Beyond the on-label indication, tesamorelin peptide is used off-label for several research and clinical applications, all of which extend from the same underlying mechanism — restoration of pulsatile GH secretion and the resulting reduction in visceral adipose tissue:

Non-alcoholic fatty liver disease (NAFLD / MASLD). A 2014 JAMA study by Stanley et al. showed 32% liver fat reduction at 12 months of tesamorelin therapy in HIV patients with NAFLD. This has driven growing off-label interest in tesamorelin for metabolic-associated steatotic liver disease in non-HIV populations, where no FDA-approved pharmacologic therapy specifically targets liver fat.

Age-related growth hormone decline. Adult growth hormone secretion declines progressively from the early 20s onward, and low GH is associated with increased central adiposity, reduced lean mass, impaired recovery, and worse sleep quality. Tesamorelin offers a way to restore pulsatile GH signaling without the non-physiologic effects of direct GH injection.

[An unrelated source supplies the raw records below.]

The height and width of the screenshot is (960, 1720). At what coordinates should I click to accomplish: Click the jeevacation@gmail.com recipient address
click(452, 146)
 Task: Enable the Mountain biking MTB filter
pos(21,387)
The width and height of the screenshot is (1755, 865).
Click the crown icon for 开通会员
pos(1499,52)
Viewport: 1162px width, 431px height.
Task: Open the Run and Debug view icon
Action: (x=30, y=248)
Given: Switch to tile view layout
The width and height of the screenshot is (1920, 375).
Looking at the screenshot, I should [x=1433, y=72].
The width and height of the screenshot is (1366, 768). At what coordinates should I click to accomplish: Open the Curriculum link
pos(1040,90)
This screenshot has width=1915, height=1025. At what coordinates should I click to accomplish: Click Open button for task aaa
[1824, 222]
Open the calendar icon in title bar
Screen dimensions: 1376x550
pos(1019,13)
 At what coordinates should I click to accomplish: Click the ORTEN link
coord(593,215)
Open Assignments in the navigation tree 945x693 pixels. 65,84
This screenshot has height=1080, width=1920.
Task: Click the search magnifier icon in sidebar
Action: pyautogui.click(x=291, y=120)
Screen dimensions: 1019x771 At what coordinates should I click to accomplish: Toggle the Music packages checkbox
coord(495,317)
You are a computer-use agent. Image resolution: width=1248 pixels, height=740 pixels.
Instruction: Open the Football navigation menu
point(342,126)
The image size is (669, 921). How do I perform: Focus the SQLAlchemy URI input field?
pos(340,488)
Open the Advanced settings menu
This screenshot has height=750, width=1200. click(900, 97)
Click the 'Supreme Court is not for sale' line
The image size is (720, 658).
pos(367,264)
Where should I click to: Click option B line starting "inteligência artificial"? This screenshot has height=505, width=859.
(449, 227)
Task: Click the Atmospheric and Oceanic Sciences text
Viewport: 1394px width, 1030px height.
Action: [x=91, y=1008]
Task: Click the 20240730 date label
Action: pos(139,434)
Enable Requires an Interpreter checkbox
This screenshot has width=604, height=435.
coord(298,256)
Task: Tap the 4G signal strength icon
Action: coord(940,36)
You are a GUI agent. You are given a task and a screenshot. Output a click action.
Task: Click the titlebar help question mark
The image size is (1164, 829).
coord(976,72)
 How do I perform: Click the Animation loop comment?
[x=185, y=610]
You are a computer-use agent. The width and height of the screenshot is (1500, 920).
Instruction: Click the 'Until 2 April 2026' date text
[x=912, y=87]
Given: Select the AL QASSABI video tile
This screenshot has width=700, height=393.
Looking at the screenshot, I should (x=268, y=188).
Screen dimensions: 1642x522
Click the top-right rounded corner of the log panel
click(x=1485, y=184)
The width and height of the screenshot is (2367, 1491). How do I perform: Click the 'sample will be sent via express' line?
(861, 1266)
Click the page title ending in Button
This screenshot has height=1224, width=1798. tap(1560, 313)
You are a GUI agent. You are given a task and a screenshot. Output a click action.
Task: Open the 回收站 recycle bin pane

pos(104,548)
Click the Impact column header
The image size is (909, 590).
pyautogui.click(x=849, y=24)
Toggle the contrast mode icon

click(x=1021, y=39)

Body composition and visceral fat reduction. Non-HIV adults with central adiposity — particularly those with metabolic syndrome or cardiovascular risk profiles — use tesamorelin off-label for VAT reduction. The 15–20% reduction seen in clinical trials is maintained in this population, though long-term outcome data specifically in non-HIV use is limited.

Research into GH pulsatility. Because tesamorelin produces physiologic rather than supraphysiologic GH pulses, it is used in research settings to study the effects of restored GH pulsatility on metabolic, cognitive, and body composition endpoints — research that would be confounded by the sustained GH elevation produced by direct somatropin injection.

Growth hormone pharmacology includes several related compound classes that are frequently confused. Understanding what tesamorelin is requires understanding what it is not.

Tesamorelin vs endogenous GHRH. Tesamorelin is structurally the full 44-amino-acid GHRH sequence with a hexenoyl protection group. Mechanistically, tesamorelin IS GHRH — it binds the same receptor and triggers the same downstream response. The only functional difference is half-life: tesamorelin survives in circulation ~3–5x longer than native GHRH because of DPP-IV resistance.

Tesamorelin vs sermorelin. Sermorelin is a truncated 29-amino-acid fragment of GHRH (specifically GHRH(1-29)), not the full sequence. It activates the same receptor but with lower potency and much shorter half-life because it lacks the DPP-IV protection that tesamorelin carries. Clinically, tesamorelin produces larger VAT reductions and stronger IGF-1 elevation at comparable doses. See tesamorelin vs sermorelin for the complete comparison.

Tesamorelin vs ipamorelin and CJC-1295. Ipamorelin is a growth hormone secretagogue (GHS) — a ghrelin receptor (GHSR) agonist — not a GHRH analog. It triggers GH release through a different receptor pathway, which is why tesamorelin and ipamorelin are complementary when stacked (the two mechanisms amplify each other rather than compete). CJC-1295 is another GHRH analog, similar to tesamorelin in mechanism, but with different pharmacokinetics depending on whether it is the short-acting "CJC-1295 without DAC" (minutes) or long-acting "CJC-1295 with DAC" (days to a week).

Tesamorelin vs HGH (somatropin). Tesamorelin is not growth hormone. HGH, also called somatropin, is recombinant human growth hormone itself — the downstream effector that GHRH triggers. Direct HGH injection bypasses the pituitary entirely and produces sustained, non-physiologic GH elevation. Tesamorelin preserves the physiologic feedback loop: it triggers the pituitary to release its own GH in natural pulses subject to somatostatin negative feedback.